AWS offers over 125 fully featured services for compute, storage, databases, networking, analytics, machine learning and artificial intelligence (AI), Internet of Things (IoT), mobile, security, hybrid, virtual and augmented reality (VR and AR), media, and application development, deployment, and management from 54 Availability Zones (AZs) within 18 geographic regions and one Local Region around the world, spanning the U.S., Australia, Brazil, Canada, China, France, Germany, India, Ireland, Japan, Korea, Singapore, and the UK.

IMTS 2018 Features Variety of Manufacturing Technologies

IoT and OPC UA At Hannover Messe Along With Look At HPE

I went from Germany to Las Vegas and the time change screwed with my posting schedule. So…I am finally finishing up my Hannover Messe reporting before I begin with my recent trip.

My last post detailed the first round of briefings with Hewlett Packard Enterprise. Today I’ll finish up.

But first, a digression.

OPC

Misinformation about what exactly OPC UA is continues to circulate within the industry. I had at least three conversations where people referred to OPC as proprietary. Plus OPC and MQTT are mistakenly considered competitive rather than complementary. OPC Foundation still has some evangelizing to accomplish.

A few years ago it appeared that major automation vendors were ignoring OPC and its interoperability tending toward self-encased solutions. In fact, I got dissed by some dude on YouTube for a report I did on that subject.

Time has passed. More and more people and companies recognize the value of interoperability and OPC UA. No doubt the PubSub helps in some cases. And without a doubt the combination of OPC UA and TSN is enticing to many.

HPE

HPE has devised an application dubbed “Remote Visual Guidance.” It began with an eLearning application HPE MyRoom. Integrated with a hard hat, a camera, and glasses that project an image to the user, the system enables remote support from an expert who may not be able to fly to the site. Imagine working in a remote location such as an offshore oil rig where flying in an expert is both dangerous and expensive, for example. The system comes in three versions—wearable say integrated with a hard hat, smart phone app, or tablet app. Therefore, the three versions are No hands, 1 hand, and 2 hands). Try this for a potential use case for a value add from an OEM. The OEM bundles the app with its machine. This gives the customer direct contact with remote expert for the cost of perhaps a service contract.

I had a good conversation with HPE’s Christian Reichenbach on Blockchain technology. I believe this technology is quickly moving past hype into something we can use. The concepts of trusted transaction and ledger have immediate appeal for industries such as pharma manufacturing. We can think of many more.

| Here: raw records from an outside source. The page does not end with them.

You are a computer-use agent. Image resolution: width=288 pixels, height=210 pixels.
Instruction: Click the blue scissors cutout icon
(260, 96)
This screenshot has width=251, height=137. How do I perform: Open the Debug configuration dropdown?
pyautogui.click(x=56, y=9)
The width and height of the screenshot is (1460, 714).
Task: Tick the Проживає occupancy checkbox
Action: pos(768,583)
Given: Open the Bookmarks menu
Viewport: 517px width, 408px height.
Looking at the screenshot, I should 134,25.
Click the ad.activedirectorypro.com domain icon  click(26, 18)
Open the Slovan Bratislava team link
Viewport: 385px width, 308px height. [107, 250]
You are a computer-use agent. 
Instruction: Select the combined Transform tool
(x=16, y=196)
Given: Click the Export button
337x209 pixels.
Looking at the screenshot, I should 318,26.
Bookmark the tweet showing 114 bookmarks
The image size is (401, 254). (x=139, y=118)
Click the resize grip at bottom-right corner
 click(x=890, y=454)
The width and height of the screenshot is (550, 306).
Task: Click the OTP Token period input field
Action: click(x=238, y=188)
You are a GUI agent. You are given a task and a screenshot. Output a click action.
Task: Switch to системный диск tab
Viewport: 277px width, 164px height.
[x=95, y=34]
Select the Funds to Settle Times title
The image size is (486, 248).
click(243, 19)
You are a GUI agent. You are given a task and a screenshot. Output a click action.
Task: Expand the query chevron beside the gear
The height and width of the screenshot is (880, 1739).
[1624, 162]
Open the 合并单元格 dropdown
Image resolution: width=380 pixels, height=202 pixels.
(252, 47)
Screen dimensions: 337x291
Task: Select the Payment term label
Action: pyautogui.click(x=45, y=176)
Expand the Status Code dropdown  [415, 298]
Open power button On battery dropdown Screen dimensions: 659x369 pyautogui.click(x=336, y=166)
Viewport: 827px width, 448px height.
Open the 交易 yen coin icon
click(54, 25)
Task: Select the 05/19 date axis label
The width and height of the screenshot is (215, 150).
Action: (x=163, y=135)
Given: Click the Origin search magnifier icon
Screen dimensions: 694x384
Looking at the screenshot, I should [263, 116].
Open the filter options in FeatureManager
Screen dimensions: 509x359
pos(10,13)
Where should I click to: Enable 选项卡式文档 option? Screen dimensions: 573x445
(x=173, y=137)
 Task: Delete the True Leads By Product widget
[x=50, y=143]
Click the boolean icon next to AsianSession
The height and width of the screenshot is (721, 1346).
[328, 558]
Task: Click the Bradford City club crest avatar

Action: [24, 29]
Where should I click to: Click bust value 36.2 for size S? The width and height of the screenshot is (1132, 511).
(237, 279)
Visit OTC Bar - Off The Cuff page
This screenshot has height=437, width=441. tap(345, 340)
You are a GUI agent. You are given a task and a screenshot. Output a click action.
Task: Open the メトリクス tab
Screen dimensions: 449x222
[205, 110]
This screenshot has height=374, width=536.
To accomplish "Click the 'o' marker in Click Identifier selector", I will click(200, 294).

Reichenbach identifies three waves of blockchain.

Wave One is personal exemplified by crypto currency—the Bitcoin that garners most of the press

Wave Two came with Enterprise to Enterprise transactions. For example, he pointed to the vision system QA demo at the HPE stand. It uses blockchain to send QA report as a secure, trusted transaction that includes a record.

Wave Three includes Things to Things. This means systems around products leading to systems of systems thinking. Things become autonomous actors. They contract with each other with no middle man. It includes ledger systems. Let’s take the example of an HPE Edge Gateway plus Etherium (an HPE partner). Perhaps it’s the same concept as loyalty card scanning and giving you value for using it. Let’s look at a car. Currently there are lots of sensors but no marketplace to exploit all that data. Say we take Edgeline device connected to CANbus of the car. Then, say, connect to the rain sensor or a sensor in the shock absorber. Previously the end user gave data away for free, but now maybe the car makes a smart contract with weather channel or Waze and sells the data.

One last item I gleaned from the Microsoft booth. HPE has a starter kit to help users  easily connect devices to the cloud using HPE Edgeline, Softing (OPC UA kit), and Microsoft Azure.

Overall analysis from HPE visit at Hannover was that IoT has matured in a sense from a department with a product to infusing into the entire manufacturing product and service portfolio.